Shuffle instructions on Kepler: how implemented?

From the NVIDIA Kepler Architecture Whitepaper:

Kepler implements Shuffle instructions allowing threads within a warp to share data. Previously, sharing data between threads within a warp required separate store and load operations to pass the data through the shared memory. With Shuffle instructions, threads within a warp can read values from other threads in the warp.

What does it happen, under the hood, when invoking Shuffle instructions? By which kind of memory do the thread exchange data?

Thank you very much in advance.

No memory is needed at all, just a crossbar switch.
I would guess that the same crossbar is reused that is also used for memory access, but I have no knowledge of the internal architecture (nor would that be needed for CUDA programming).

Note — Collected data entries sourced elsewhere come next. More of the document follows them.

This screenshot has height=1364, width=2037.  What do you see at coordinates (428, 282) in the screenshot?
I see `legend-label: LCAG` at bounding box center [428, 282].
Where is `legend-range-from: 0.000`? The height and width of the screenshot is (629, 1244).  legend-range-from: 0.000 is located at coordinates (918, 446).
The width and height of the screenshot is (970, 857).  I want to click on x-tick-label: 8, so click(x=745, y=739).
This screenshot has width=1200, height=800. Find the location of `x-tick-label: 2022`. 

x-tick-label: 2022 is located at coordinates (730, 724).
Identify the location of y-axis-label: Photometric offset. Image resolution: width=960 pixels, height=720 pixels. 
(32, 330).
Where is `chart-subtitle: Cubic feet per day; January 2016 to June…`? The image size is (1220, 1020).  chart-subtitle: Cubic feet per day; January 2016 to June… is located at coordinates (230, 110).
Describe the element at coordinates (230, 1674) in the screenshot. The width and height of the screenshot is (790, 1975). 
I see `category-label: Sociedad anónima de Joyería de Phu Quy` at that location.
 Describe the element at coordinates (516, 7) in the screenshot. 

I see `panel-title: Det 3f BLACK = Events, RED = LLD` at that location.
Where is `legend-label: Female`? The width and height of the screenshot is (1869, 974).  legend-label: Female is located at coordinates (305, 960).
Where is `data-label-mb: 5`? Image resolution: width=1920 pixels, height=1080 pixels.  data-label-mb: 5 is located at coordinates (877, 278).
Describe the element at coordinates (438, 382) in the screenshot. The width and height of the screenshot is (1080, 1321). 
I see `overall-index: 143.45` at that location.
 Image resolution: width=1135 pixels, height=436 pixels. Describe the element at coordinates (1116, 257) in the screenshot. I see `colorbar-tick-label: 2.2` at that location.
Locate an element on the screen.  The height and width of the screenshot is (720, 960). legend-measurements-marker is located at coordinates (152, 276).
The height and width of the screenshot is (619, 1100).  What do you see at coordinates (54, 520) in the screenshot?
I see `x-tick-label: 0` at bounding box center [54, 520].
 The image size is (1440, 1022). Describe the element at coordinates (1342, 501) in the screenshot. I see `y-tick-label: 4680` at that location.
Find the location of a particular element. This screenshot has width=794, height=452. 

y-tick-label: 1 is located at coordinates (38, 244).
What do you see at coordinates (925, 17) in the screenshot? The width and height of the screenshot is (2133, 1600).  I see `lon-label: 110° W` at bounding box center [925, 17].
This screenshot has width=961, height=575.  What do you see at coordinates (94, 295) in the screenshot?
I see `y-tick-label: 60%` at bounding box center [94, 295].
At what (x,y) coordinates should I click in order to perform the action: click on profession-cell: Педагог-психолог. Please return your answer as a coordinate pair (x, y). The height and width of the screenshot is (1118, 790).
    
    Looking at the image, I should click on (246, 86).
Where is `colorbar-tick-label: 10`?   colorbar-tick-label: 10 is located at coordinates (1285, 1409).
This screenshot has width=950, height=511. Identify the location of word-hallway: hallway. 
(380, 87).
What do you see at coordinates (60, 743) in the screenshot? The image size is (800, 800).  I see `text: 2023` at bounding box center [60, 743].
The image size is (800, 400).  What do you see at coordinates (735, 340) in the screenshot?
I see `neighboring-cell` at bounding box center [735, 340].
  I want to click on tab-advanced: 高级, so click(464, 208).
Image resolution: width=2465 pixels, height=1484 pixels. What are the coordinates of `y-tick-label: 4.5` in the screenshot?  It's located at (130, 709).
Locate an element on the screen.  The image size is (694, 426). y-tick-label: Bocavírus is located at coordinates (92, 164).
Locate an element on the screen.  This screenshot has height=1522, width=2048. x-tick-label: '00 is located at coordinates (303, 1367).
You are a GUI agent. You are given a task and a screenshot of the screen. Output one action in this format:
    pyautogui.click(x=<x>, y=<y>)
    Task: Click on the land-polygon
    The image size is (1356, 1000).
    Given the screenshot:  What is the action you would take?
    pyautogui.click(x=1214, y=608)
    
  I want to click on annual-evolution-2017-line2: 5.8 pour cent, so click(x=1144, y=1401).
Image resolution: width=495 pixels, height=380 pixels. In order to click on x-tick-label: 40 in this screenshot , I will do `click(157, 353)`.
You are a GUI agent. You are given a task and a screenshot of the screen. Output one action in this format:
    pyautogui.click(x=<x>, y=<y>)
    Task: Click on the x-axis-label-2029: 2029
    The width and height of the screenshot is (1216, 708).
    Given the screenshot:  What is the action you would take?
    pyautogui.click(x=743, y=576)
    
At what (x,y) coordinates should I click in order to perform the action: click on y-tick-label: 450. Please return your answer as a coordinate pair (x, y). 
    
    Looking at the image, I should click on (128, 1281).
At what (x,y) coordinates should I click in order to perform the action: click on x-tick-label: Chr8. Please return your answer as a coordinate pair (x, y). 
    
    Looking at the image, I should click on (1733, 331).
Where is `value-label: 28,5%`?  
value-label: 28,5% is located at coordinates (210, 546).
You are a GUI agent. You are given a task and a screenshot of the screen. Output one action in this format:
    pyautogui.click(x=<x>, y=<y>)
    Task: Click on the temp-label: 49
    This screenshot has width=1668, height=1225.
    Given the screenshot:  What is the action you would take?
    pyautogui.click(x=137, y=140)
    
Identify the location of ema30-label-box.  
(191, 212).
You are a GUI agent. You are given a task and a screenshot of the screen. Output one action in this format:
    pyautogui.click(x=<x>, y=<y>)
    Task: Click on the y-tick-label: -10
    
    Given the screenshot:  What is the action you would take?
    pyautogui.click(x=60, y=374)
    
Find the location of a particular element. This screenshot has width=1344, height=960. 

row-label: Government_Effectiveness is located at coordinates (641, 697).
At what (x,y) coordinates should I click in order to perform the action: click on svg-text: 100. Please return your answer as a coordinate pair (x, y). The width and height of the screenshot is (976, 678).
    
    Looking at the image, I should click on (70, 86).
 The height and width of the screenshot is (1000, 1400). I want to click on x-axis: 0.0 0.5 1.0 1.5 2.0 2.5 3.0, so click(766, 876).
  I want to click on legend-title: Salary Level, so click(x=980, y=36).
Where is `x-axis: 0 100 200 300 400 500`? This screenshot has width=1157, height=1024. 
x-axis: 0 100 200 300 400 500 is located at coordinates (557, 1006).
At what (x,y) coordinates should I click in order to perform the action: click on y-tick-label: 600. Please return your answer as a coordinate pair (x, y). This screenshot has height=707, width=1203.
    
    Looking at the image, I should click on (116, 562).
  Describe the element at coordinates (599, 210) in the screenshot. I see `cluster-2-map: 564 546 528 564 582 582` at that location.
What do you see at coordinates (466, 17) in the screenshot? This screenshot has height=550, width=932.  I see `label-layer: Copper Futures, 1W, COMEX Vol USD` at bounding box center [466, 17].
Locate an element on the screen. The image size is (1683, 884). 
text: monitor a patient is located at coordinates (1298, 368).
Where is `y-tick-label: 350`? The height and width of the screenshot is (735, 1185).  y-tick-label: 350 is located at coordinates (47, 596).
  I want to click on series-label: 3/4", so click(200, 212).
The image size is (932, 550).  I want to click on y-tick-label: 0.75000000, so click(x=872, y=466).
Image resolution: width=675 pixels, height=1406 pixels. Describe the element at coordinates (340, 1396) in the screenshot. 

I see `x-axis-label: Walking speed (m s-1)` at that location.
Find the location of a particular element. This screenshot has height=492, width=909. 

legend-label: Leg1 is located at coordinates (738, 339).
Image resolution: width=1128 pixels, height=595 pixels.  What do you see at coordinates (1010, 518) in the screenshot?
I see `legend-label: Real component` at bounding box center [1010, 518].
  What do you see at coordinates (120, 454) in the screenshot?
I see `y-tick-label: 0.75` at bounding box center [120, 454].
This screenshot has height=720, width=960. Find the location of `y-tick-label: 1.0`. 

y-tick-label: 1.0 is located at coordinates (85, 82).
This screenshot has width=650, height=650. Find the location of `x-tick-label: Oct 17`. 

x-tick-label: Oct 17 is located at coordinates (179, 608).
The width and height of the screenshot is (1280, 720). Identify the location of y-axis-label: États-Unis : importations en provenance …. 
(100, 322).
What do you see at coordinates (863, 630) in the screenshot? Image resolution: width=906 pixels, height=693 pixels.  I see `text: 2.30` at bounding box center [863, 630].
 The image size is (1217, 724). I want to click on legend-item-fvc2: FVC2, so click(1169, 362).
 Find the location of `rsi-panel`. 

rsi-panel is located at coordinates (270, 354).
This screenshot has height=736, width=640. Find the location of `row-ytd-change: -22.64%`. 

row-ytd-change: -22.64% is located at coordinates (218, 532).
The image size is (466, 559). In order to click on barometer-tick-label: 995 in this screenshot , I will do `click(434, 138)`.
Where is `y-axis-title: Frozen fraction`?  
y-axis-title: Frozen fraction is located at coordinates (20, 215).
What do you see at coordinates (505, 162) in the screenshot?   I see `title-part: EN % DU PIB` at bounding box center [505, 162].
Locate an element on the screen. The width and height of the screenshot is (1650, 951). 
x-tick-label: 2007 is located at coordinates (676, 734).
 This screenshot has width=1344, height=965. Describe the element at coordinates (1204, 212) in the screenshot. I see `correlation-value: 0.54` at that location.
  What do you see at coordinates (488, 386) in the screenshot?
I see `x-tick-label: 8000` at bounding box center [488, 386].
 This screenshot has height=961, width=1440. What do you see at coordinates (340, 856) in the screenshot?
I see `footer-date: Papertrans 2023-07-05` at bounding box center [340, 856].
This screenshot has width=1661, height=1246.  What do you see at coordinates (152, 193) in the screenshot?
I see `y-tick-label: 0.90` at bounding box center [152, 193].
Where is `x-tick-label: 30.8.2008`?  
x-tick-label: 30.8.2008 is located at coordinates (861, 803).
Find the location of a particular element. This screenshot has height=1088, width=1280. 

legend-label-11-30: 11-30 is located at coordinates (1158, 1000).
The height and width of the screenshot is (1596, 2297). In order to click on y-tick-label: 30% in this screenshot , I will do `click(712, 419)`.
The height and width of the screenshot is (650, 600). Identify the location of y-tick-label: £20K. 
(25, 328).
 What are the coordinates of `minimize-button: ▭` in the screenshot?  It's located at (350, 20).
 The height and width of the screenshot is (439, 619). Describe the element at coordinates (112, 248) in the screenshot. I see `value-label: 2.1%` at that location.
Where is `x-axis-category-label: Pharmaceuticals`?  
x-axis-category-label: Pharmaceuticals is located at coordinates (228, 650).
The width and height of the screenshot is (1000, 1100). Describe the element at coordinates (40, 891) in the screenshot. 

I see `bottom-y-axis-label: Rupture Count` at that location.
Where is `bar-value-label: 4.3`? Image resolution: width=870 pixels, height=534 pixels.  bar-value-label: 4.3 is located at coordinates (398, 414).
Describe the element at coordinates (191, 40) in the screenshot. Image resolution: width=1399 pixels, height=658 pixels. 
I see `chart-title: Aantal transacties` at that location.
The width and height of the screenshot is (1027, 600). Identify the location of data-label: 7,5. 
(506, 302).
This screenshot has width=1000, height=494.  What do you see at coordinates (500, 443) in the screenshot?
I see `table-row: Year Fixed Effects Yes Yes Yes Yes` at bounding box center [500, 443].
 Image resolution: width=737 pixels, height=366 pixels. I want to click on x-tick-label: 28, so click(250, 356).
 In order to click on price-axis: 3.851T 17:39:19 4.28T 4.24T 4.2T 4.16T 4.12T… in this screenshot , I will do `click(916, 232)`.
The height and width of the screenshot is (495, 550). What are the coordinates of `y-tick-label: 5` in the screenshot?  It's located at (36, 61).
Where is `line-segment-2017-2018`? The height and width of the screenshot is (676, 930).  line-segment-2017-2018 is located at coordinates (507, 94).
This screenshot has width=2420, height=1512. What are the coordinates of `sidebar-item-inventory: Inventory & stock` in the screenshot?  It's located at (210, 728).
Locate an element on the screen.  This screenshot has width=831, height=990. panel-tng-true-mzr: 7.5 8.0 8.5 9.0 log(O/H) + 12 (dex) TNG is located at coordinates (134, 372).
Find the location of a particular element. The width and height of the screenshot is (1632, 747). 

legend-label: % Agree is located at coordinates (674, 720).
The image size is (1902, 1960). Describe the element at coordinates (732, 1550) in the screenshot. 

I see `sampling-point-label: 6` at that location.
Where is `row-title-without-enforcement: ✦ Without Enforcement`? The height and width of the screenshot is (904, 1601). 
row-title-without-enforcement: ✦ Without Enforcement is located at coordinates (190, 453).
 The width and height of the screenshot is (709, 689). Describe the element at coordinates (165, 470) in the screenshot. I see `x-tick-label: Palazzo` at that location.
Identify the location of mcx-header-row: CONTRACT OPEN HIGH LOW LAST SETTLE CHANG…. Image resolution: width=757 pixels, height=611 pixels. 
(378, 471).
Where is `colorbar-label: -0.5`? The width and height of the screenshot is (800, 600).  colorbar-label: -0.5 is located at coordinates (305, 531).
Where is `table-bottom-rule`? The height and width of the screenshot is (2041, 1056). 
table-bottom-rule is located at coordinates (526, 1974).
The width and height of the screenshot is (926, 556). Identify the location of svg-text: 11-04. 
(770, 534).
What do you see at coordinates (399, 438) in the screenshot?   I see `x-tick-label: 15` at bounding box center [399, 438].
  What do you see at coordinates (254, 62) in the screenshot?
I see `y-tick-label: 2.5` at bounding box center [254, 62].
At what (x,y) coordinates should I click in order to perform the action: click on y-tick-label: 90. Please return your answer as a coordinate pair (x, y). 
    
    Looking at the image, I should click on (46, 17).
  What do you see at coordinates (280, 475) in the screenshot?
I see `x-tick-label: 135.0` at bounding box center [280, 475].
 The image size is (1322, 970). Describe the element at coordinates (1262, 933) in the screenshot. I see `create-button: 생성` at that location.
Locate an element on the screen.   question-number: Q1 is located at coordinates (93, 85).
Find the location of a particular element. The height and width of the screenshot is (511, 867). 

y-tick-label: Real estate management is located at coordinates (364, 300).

Thanks for your answer. However, I must say that I do not understand your statement: “no memory is needed at all”. I also think that I should better know the internal GPU architecture (Kepler in this case) to optimize CUDA codes. Therefore, let me ask two further questions:

  1. Do the exchanged data involved by the shuffle instructions reside in SMX registers?
  2. Is there in Kepler any particular circuitry interconnecting the registers and enabling those instructions?

Thanks again.

OK let me modify my statement then: No memory is needed apart from the SMX registers that hold the data before and after the instruction.
However there is no need to route the exchange via additional registers or memory (unlike previous compute capabilities, where shared memory was the only to move data between threads within the SM).

If my assumption is true that the memory crossbar is reused for the shuffle instruction, then additional circuitry is needed to route register accesses via that crossbar. Otherwise an extra crossbar would be needed.